#### SELECTED PASSAGE

The property of inverse tangent states that $$\tan^{-1}(\tan y) = y$$ if $$y$$ is in the principal value range of the inverse tangent function, which is $$(-\frac\pi2, \frac\pi2)$$.

As established in Step 2, $$0 \le x^2 \le 1$$, which implies $$0 \le \theta \le \frac\pi2$$.
Thus, $$0 \le \frac\theta2 \le \frac\pi4$$.
Adding $$\frac\pi4$$ to all parts of the inequality:

$$ \frac\pi4+0 \le \frac\pi4+\frac\theta2 \le \frac\pi4+\frac\pi4 $$

$$ \frac\pi4 \le \frac\pi4+\frac\theta2 \le \frac\pi2 $$

Since the angle $$\left(\frac\pi4+\frac\theta2\right)$$ lies within the interval $$[\frac\pi4, \frac\pi2]$$, it is within the principal value range $$(-\frac\pi2, \frac\pi2)$$ of $$\tan^{-1}$$.
Therefore, we can directly apply the property:

$$ \text{LHS} = \frac\pi4+\frac\theta2 $$

**step6 Substitute Back to x and Conclude**

Finally, substitute back the original value of $$\theta$$ from Step 1, which is $$\theta = \cos^{-1}(x^2)$$.

$$ \text{LHS} = \frac\pi4+\frac12\cos^{-1}(x^2) $$

This is exactly the right-hand side (RHS) of the given identity.
Thus, we have proven that the left-hand side equals the right-hand side.

$$ \tan^{-1}\left(\frac{\sqrt{1+x^2}+\sqrt{1-x^2}}{\sqrt{1+x^2}-\sqrt{1-x^2}}\right)\\=\frac\pi4+\frac12\cos^{-1}x^2. $$

Note on domain: The identity holds for $$x \in [-1, 1]$$ such that $$x \ne 0$$. If $$x=0$$, the denominator $$\sqrt{1+x^2}-\sqrt{1-x^2}$$ becomes $$\sqrt{1+0}-\sqrt{1-0} = 1-1=0$$, making the expression undefined. However, if interpreted as a limit, the LHS approaches $$\frac\pi2$$ as $$x \to 0$$, and the RHS also equals $$\frac\pi2$$ when $$x=0$$. So, the identity holds true for values of $$x$$ where both sides are defined, or under a limiting interpretation for $$x=0$$.

########
#### RECORD EXCERPTS

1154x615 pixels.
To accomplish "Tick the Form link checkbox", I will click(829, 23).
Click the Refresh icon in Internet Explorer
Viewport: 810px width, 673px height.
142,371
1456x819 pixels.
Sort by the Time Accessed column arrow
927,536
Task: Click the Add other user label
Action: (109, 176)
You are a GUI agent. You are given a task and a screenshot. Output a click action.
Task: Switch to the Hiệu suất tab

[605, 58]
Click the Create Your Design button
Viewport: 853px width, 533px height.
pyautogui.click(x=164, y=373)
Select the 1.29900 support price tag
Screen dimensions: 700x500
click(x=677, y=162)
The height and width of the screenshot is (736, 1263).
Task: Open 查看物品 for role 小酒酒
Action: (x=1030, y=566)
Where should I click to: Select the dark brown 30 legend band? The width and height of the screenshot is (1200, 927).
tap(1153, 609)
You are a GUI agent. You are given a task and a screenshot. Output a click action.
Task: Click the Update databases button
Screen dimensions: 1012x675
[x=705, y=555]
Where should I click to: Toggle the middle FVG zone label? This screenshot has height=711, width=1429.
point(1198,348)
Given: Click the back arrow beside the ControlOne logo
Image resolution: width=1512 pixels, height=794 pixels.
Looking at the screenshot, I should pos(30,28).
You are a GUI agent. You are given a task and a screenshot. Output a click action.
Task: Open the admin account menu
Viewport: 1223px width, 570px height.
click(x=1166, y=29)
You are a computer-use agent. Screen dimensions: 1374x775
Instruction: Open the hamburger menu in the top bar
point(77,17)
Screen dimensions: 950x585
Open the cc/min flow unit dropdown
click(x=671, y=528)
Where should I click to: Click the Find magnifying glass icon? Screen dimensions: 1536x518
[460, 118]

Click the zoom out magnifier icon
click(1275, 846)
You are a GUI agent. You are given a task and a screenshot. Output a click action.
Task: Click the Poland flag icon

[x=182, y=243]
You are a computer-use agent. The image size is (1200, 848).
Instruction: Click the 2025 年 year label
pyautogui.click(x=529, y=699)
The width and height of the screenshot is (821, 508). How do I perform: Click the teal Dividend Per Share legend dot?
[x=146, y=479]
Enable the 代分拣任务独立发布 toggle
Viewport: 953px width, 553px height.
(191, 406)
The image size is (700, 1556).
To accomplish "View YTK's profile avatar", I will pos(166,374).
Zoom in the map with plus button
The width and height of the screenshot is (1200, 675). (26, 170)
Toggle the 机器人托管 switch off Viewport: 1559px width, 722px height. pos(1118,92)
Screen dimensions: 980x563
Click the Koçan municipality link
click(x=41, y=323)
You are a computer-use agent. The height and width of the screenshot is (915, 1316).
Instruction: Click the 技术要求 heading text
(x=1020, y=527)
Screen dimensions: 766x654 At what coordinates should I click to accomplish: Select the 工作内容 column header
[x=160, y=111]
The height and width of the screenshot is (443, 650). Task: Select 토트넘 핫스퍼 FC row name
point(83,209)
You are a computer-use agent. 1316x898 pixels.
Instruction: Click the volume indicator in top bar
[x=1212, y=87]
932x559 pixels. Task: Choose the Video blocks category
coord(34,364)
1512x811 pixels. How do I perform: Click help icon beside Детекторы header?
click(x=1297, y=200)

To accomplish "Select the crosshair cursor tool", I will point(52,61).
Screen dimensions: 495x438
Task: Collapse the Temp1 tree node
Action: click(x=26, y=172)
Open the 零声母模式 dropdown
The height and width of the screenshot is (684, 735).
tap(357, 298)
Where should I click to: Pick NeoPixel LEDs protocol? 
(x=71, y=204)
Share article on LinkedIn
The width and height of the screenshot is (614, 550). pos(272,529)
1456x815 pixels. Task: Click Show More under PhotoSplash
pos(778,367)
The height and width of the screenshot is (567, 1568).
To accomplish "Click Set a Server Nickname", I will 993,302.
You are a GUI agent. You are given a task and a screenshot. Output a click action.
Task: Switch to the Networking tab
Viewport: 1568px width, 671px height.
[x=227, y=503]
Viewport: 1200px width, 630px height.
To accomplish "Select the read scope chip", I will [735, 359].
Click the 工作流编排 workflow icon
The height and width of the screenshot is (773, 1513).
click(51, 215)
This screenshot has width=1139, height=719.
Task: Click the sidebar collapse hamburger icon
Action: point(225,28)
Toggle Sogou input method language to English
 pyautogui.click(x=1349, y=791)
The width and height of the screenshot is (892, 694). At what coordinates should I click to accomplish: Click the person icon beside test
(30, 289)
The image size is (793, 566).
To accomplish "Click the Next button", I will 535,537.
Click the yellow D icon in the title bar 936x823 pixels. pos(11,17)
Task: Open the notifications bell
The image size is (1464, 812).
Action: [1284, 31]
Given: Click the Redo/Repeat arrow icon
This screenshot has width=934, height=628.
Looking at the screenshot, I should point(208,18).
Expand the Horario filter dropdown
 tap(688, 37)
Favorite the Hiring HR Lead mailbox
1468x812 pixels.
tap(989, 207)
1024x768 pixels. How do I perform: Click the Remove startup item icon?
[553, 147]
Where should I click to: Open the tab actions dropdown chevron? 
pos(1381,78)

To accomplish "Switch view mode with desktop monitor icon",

########

**TASKS TO PERFORM**
1. Repeat the part of the inverse tangent proof starting at "Finally, substitute back" and ending at "the given identity.".
2. Translate this sentence from the inverse tangent proof into Spanish: "Thus, we have proven that the left-hand side equals the right-hand side."
3. Resume the inverse tangent proof from the point where it stops.
The records have no connection to the inverse tangent proof.

**OUTPUTS**
1.
Finally, substitute back the original value of $$\theta$$ from Step 1, which is $$\theta = \cos^{-1}(x^2)$$.

$$ \text{LHS} = \frac\pi4+\frac12\cos^{-1}(x^2) $$

This is exactly the right-hand side (RHS) of the given identity.

2. Así, hemos demostrado que el lado izquierdo es igual al lado derecho.

3.
Alternative answer

Answer:
$$ \tan^{-1}\left(\frac{\sqrt{1+x^2}+\sqrt{1-x^2}}{\sqrt{1+x^2}-\sqrt{1-x^2}}\right) = \frac\pi4+\frac12\cos^{-1}x^2 $$

Explain
This is a question about inverse trigonometric functions and using some neat trigonometric identities . The solving step is:

1. **Spotting a Pattern!** When I see $\sqrt{1+x^2}$ and $\sqrt{1-x^2}$, my brain immediately thinks of special cosine identities. We know that $1+\cos(2A) = 2\cos^2 A$ and $1-\cos(2A) = 2\sin^2 A$. So, a super clever trick is to substitute $x^2 = \cos(2\theta)$! This will help us get rid of those square roots.

2. **Let's Substitute!** If $x^2 = \cos(2\theta)$, then:
* $\sqrt{1+x^2} = \sqrt{1+\cos(2\theta)} = \sqrt{2\cos^2\theta} = \sqrt{2}|\cos\theta|$.
* $\sqrt{1-x^2} = \sqrt{1-\cos(2\theta)} = \sqrt{2\sin^2\theta} = \sqrt{2}|\sin\theta|$.
* For the problem to make sense, $x^2$ has to be between 0 and 1 (it can't be 0 because then we'd divide by zero!). If $x^2 \in (0, 1]$, then $\cos^{-1}(x^2) \in [0, \pi/2)$. This means $2\theta \in [0, \pi/2)$, so $\theta \in [0, \pi/4)$. In this range, both $\cos\theta$ and $\sin\theta$ are positive, so we can just write $\sqrt{2}\cos\theta$ and $\sqrt{2}\sin\theta$. Easy peasy!

3. **Plug it into the Big Fraction!** Now let's put these simpler terms back into the big fraction inside the $\tan^{-1}$:
$$ \frac{\sqrt{2}\cos\theta + \sqrt{2}\sin\theta}{\sqrt{2}\cos\theta - \sqrt{2}\sin\theta} $$
We can take out $\sqrt{2}$ from the top and bottom, which makes it even simpler:
$$ \frac{\sqrt{2}(\cos\theta + \sin\theta)}{\sqrt{2}(\cos\theta - \sin\theta)} = \frac{\cos\theta + \sin\theta}{\cos\theta - \sin\theta} $$

4. **Another Clever Trick!** Now, let's divide every single part of the top and bottom by $\cos\theta$. We can do this because $\cos\theta$ won't be zero in our range for $\theta$.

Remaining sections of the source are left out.